Historical Origins and Discovery
Context within Yazidi Religious Traditions
Yazidism, a monotheistic religion practiced primarily by Kurdish-speaking communities in northern Iraq, traces its theological foundations to ancient Mesopotamian substrates and pre-Zoroastrian Iranian cosmogonies, blending elements of angel veneration with a supreme deity, Xweda.3 These roots emphasize a hierarchical pantheon of seven holy beings emanated by God to manage creation, with Tawûsî Melek, the Peacock Angel, holding primacy as the divine vicegerent responsible for worldly affairs.4 The faith's crystallization occurred in the 12th century when Sheikh Adi ibn Musafir (c. 1070–1162), a Sufi ascetic of Arab descent, migrated from Baghdad to the Lalish valley in Iraqi Kurdistan around 1118–1162, where he reformed and unified disparate pre-existing cults into a cohesive order centered on Tawûsî Melek's sanctity, incorporating ascetic practices and communal rituals.5 Yazidi religious transmission has historically relied on oral mechanisms rather than codified scriptures, with sacred lore preserved through performative hymns called qewls—metrical compositions of divine origin chanted in Kurmanji during festivals, baptisms, and pilgrimages by hereditary bards known as qewals.6 These qewls, numbering over 50 core variants and transmitted across generations in a semi-literate context, encode cosmology, ethical precepts, and historical narratives, supplemented by ritual enactments at sites like Lalish that reinforce communal identity without dependence on written texts.7 Until the late 20th century, this oral paradigm dominated, as priestly lineages (sheikhs and pîrs) maintained esoteric knowledge through memorized recitations and apprenticeships, yielding no verified pre-modern written canon amid widespread illiteracy.8 Within this orally dominated framework, two short texts—the Kitêba Cilwe (Book of Revelation, or Kitab al-Jilwah) and Meshaf Resh (Black Book)—periodically surface in association with Yazidism, claiming to articulate angelic revelations akin to the qewls but in prose form, though their integration into traditional practice remains peripheral.2
Manuscript Discoveries and Circulation
Copies of the Kitêba Cilwe, written in Kurmanji Kurdish, began circulating within Yazidi communities in northern Iraq during the late 19th century.9 These manuscripts emerged amid interactions with external observers, including European travelers who documented references to the text starting around the 1880s.10 Yazidi traditions assert that an original manuscript of the Kitêba Cilwe is preserved in the village of Ba'idn near Lalish, though no independent verification of its existence, access, or precise dating has been established.11 Circulation remained limited primarily to handwritten copies among religious elites, reflecting the oral primacy of Yazidi transmission practices.12 In the Ottoman Empire's final decades, European missionaries, orientalists, and collectors showed interest in "exotic" minority religions like Yazidism, leading to documentation of such texts through fieldwork and informant reports.10 This era's geopolitical tensions, including Kurdish revolts and imperial ethnography, facilitated the dissemination of copies as Yazidis sought to articulate their distinct identity externally.12
Authenticity Debates
Internal Claims and Traditional Attributions
The Kitêba Cilwe, or Book of Revelation, internally frames its content as a direct pronouncement from Tawûsî Melek, the Peacock Angel, who proclaims his timeless authority over the cosmos and human destinies, stating in the opening: "I was, am now, and shall have no end.
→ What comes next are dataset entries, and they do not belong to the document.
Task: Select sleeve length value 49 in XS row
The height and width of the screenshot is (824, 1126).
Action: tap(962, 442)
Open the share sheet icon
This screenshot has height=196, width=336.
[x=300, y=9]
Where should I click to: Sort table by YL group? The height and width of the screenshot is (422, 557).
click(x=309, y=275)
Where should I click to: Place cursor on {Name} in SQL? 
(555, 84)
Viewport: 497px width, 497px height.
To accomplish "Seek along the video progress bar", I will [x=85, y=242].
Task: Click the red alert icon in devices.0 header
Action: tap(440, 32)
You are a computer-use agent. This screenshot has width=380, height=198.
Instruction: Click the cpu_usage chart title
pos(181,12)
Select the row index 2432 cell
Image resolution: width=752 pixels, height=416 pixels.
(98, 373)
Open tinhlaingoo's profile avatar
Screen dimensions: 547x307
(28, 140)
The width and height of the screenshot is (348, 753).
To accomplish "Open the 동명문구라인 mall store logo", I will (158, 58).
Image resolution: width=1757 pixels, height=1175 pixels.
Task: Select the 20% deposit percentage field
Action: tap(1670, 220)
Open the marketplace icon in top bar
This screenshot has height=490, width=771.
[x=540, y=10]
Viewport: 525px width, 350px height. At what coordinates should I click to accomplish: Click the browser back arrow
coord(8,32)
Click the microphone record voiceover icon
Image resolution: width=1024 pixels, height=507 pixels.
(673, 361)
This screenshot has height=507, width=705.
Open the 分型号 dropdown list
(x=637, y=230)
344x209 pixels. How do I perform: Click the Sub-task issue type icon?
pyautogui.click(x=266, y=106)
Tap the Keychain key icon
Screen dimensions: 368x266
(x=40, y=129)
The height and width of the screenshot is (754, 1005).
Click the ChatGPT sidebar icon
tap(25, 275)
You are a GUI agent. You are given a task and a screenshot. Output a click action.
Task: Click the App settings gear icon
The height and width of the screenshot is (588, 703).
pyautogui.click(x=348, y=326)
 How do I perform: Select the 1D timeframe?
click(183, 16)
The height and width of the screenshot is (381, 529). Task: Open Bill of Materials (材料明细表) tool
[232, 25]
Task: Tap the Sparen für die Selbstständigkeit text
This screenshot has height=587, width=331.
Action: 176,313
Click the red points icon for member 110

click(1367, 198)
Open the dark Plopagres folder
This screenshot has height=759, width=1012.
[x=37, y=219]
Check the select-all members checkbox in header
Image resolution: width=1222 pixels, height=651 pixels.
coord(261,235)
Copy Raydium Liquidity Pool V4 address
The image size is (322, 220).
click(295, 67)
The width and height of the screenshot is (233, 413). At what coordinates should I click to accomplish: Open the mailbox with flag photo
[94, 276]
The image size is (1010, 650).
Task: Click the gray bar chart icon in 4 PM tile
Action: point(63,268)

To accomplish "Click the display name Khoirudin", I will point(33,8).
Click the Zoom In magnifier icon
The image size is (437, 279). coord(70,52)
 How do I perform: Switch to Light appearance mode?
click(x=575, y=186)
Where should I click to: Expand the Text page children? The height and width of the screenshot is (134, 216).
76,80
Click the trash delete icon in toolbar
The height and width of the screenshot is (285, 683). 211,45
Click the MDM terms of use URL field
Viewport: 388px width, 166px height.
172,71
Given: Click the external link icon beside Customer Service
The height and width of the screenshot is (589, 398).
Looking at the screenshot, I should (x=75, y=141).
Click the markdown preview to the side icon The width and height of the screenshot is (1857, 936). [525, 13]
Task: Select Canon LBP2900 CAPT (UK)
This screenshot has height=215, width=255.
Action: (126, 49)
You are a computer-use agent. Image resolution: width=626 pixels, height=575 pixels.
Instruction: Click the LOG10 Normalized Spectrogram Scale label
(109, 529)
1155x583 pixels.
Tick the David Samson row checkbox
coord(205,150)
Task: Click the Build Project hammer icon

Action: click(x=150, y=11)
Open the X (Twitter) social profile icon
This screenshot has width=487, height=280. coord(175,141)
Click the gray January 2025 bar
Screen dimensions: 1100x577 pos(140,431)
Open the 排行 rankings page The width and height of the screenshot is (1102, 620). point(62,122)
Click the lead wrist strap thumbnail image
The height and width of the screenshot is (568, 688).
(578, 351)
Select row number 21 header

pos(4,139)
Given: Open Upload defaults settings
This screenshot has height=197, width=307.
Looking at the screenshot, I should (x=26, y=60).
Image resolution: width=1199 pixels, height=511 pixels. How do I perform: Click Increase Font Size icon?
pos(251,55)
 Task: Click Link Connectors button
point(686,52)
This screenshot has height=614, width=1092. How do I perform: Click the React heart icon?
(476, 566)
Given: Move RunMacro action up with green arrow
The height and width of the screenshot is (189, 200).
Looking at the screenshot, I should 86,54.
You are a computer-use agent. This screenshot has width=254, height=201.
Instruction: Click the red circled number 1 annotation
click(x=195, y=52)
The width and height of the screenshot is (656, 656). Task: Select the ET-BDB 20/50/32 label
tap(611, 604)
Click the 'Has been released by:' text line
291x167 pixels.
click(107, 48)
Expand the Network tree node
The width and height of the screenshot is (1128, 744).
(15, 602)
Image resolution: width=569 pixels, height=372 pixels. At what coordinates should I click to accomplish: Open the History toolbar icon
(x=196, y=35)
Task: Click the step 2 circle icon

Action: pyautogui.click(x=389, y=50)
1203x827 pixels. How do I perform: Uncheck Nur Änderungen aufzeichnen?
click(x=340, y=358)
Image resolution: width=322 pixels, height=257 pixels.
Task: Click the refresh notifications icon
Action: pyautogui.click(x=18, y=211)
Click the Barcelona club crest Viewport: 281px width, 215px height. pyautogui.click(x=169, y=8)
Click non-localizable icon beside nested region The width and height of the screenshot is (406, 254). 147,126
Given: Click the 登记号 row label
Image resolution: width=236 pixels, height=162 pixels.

I exercise dominion over all creatures and over the affairs of all who are under the protection of my image." This self-presentation positions Tawûsî Melek as the supreme divine agent, appointed by the Creator to govern blessings, misfortunes, and moral obligations, with commands emphasizing unwavering obedience to his decrees as the path to salvation. Within Yazidi traditional attributions, the text is ascribed to Sheikh Adi ibn Musafir (died 1162 CE), the Sufi mystic who founded the Adawiyya order and is venerated as a manifestation of Tawûsî Melek himself, through whom the revelation purportedly flowed during his residency at Lalish.13 The book's structure comprises an introduction and five chapters of progressively shorter length, delineating Tawûsî Melek's assertions of power, the futility of resistance to his will, and directives for ethical conduct amid predestined fates.14 The Kitêba Cilwe asserts an origin predating Islam, invoking angelic transmission from primordial times linked to Adam's era, wherein Tawûsî Melek claims oversight of creation's foundational order, rendering the text a perennial divine mandate on submission and cosmic hierarchy rather than a historical innovation. In Yazidi lore, it pairs with the Mishefa Reş (Black Book) as complementary "scriptures," collectively encapsulating core tenets, even as oral recitation of sacred hymns maintains precedence over written forms in communal practice.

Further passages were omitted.